Cinnamyl alcohol dehydrogenases in the mesocarp of ripening fruit of Prunus persica genotypes with different flesh characteristics: changes in activity and protein and transcript levels

Development of fruit flesh texture quality traits may involve the metabolism of phenolic compounds. This study presents molecular and biochemical results on the possible role played by cinnamyl alcohol dehydrogenase (CAD; EC 1.1.1.195) during ripening [S3, S4 I (pre-climacteric) and S4 III (climacteric) stages] of peach [Prunus persica (L.) Batsch] fruit with different flesh firmness [non-melting flesh (NMF) ‘Oro A’/melting flesh (MF) ‘Springcrest’ and ‘Sanguinella’] and color (blood-flesh Sanguinella). A total of 24 putative full-length PRUPE_CAD genes were identified (in silico analysis) in the peach genome. The most abundant CAD isoforms, encoded by genes located on scaffolds 8 and 6, were probed by specifically developed anti-PRUPE_CAD sc8 and by anti-FaCAD (PRUPE_CAD sc6) polyclonal antibodies, respectively. PRUPE_CAD sc8 proteins (SDS-PAGE and native-PAGE/western blot) appeared responsible for the CAD activity (in vitro/in-gel assays) that increased with ripening (parallel to PRUPE_ACO1 transcripts accumulation and ethylene evolution) only in the mesocarp of Oro A and blood-flesh Sanguinella.

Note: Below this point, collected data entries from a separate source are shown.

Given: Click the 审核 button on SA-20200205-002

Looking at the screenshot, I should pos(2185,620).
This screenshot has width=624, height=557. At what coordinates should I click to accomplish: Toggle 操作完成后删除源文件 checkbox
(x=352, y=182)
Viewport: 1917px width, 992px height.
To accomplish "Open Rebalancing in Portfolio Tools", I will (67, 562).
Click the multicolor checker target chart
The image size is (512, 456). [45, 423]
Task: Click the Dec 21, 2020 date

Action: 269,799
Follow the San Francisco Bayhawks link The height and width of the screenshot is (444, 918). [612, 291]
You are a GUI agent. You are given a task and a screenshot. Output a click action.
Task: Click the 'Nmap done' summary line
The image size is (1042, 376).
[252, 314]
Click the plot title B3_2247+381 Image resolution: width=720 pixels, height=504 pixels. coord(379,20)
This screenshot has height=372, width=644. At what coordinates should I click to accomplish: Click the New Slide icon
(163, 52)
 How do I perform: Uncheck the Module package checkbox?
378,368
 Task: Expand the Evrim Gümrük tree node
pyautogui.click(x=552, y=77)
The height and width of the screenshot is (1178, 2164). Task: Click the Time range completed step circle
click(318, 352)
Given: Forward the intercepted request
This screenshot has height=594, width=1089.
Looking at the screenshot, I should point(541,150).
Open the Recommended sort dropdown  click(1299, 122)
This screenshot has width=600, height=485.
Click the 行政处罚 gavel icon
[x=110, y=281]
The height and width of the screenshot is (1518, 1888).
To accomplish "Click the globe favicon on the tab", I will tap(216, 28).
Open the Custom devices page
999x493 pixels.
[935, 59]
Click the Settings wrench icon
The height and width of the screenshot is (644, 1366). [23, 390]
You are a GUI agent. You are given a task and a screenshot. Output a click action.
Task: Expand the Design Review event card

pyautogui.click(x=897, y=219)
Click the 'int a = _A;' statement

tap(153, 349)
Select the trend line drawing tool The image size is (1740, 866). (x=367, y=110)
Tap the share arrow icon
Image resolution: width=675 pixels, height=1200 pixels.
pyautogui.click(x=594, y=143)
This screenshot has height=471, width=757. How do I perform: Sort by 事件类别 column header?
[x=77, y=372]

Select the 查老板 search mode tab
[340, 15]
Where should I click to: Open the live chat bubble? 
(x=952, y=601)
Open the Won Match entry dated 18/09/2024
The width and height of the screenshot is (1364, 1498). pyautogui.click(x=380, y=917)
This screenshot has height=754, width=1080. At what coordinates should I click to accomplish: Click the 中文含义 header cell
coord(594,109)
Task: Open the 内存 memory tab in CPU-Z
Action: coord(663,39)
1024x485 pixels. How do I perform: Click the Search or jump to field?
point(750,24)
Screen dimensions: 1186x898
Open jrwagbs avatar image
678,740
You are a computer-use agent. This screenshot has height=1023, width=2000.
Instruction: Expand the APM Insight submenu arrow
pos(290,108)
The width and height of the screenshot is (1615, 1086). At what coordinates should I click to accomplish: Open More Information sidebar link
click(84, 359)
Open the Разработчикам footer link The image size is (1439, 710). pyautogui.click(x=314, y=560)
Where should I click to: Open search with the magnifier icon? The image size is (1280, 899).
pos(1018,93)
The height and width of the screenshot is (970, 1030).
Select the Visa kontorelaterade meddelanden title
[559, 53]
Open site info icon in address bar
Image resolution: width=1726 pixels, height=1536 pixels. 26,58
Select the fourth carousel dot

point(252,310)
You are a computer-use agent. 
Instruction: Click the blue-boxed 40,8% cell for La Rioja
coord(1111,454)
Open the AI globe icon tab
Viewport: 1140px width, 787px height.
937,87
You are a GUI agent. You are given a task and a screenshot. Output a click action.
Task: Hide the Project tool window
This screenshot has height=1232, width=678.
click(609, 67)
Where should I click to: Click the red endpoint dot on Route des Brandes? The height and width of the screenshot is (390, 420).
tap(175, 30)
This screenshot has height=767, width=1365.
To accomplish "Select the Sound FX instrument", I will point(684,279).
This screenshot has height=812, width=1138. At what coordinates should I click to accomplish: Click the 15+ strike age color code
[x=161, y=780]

Accumulation of PRUPE_CAD sc8 transcripts (semi-quantitative RT-PCR) occurred in all three cultivars, but in Oro A and Springcrest it was not always accompanied by that of the related proteins, suggesting possible post-transcriptional regulation. Flesh firmness, as well as levels of lignin, total phenolics and, where present (Sanguinella), anthocyanins, declined with ripening, suggesting that, at least in the studied peach cultivars, CAD activity is related to neither lignification nor differences in flesh firmness (NMF/MF). Further studies are necessary to clarify whether the high levels of CAD activity/expression in Sanguinella play a role in determining the characteristics of this blood-flesh fruit.